**** Exercise passage ****

Shemot Comments Off 74

the first fundraiser

Any endeavour, however spiritual or lofty, needs practical nuts and bolts to hold it together. This week’s portion describes the building of the Mishkan, the holy tabernacle, but it also deals with the down-to-earth issue of how contributions to the Mishkan were collected. This description of the first fundraising event in Jewish history gives us an insight into how we give and what we get in return…

God’s instructions to Moses to make a collection to enable the holy Mishkan to be built are worded in a strange manner:

“Let them take a contribution for me”, commands God, “from every willing person…” (Exodus XXV:)

Surely the command should say ‘let them give’  and not ‘let them take’, especially since the contributions are not being forced but are coming ‘from every willing person”.

The continuation of the command is also couched in unusual language:

“And let them make for me a tabernacle”, says God, “and I will dwell within them.” (Exodus XXV:)

Surely the sentence should say that God will live within ‘it’ , that is in the tabernacle, rather than within “them”,  that is in the people themselves.

The unusual wording of these two commandments, the rabbis suggest, is designed to convey two insights about charitable giving.

The first is that in communal matters, giving is really a kind of taking. That which you give is your only true possession. For this reason the people of Israel are commanded not to give, but to take. The act of giving creates something of value that will remain with them for ever.
As if to confirm this, the second verse clarifies the aim is not to create a home for godliness in the world, but to create a possibility of godliness within the heart of man. By contributing to the building of a place for God, the people of Israel create a place of holiness within their own hearts.  As the 15th century Portuguese commentator Isaac Abarbanel explained:

The words “I will dwell within them” are to teach that The Holy One intended that by making the Tabernacle and its furnishings the sanctity of the Divine presence would adhere to the people.”

****

Required work ▸
Can you continue the commentary on the first fundraiser, picking up after the Abarbanel quotation?

**** Given information ****

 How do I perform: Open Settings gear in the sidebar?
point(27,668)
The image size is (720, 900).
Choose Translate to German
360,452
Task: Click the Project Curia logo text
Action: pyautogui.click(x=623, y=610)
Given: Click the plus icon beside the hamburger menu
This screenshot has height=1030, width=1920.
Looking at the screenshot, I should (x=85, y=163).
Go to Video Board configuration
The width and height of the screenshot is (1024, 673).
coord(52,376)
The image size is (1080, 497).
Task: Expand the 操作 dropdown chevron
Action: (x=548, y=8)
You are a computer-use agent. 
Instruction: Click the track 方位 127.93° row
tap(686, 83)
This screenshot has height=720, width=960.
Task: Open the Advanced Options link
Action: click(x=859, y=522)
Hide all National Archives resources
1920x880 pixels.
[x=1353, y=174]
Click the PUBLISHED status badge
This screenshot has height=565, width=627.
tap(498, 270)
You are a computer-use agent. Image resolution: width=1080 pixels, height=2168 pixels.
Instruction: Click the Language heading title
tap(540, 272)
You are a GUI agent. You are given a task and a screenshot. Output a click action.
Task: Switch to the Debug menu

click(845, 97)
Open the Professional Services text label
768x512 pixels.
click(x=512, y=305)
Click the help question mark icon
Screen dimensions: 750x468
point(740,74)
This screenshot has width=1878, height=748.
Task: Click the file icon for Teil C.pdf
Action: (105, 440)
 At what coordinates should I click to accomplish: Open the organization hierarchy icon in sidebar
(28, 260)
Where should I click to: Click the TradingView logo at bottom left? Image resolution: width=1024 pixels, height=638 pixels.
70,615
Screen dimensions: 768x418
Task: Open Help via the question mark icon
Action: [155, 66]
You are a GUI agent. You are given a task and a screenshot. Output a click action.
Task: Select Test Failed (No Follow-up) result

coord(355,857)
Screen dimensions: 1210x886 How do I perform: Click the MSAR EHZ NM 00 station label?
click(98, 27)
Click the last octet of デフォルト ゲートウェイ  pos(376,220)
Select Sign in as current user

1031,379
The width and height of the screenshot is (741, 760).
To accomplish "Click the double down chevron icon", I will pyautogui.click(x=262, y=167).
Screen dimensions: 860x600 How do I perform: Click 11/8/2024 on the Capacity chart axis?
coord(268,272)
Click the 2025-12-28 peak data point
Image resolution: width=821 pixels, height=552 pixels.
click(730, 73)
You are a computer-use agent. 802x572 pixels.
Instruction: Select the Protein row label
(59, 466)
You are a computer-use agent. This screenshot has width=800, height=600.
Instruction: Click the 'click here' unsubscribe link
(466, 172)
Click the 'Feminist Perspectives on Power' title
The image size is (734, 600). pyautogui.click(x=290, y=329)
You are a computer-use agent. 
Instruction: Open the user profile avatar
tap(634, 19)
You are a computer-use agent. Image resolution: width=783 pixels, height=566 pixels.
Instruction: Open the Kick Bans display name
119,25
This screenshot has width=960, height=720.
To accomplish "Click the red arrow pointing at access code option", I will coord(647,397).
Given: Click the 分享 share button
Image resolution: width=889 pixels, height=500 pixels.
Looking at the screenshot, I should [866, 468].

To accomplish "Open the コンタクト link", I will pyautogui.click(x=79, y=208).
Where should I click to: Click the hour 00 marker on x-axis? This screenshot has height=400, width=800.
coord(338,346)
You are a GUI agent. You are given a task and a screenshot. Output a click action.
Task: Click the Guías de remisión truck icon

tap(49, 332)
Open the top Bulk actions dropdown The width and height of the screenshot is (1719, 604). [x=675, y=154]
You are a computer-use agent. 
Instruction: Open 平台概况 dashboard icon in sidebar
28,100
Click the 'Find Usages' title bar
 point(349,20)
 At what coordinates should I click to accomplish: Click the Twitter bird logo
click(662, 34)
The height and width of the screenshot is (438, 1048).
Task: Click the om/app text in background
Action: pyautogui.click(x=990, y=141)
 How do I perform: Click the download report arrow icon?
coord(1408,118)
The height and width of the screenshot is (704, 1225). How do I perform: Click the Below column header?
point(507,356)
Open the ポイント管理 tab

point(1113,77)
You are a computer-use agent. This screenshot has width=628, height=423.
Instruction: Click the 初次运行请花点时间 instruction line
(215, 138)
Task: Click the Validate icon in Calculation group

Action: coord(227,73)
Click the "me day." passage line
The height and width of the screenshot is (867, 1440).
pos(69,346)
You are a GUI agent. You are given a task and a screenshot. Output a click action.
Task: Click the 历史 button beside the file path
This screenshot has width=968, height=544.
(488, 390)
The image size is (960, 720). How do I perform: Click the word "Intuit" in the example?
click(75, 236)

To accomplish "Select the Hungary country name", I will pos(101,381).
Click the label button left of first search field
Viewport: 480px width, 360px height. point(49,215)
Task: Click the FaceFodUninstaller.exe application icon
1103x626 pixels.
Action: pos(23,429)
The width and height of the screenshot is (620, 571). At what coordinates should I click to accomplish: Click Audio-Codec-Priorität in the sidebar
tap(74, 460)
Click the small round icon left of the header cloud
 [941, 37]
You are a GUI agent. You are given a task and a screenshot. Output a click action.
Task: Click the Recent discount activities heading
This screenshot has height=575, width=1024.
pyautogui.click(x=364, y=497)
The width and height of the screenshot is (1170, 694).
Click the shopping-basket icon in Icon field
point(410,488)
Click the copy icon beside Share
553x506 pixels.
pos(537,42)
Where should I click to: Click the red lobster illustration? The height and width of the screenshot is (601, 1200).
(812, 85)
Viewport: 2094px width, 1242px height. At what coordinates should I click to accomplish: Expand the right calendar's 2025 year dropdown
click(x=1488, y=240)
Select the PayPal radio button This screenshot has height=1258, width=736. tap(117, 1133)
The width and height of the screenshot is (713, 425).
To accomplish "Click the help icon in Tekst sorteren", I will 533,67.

****

Task output ▸
Contributions and donations from Jewish communities around the world have played a major role in the development of the Jewish state.  The experience of many donors shows that the lessons of this week’s portion regarding the building of the tabernacle, apply equally well to those who support the building of the Jewish homeland.  First, as many donors can testify, when they have the knowledge and satisfaction of seeing a new school, community center or hospital take root, the feeling of involvement and pride makes it hard indeed to distinguish the feelings of  giving and receiving. And secondly, like the Mishkan, donors give to Israel, but often find that the very act of giving makes Israel live within them and makes the Jewish state a part of their identity.

One recent initiative which shows how the circle of giving and taking runs though so much of Jewish philanthropy is the remarkable “Birthright” project, in which young men and women from around world rediscover their Jewish identity by visiting Israel. After decades of supporting Israel and helping Israeli society flourish, Diaspora Jewry has discovered the two lessons of building the Mishkan:  that there is little difference between giving and taking, as the society that they helped to build is now playing a role in ensuring its own continuity; and that giving to the distant land of Israel has really been creating a place for Israel in their own hearts.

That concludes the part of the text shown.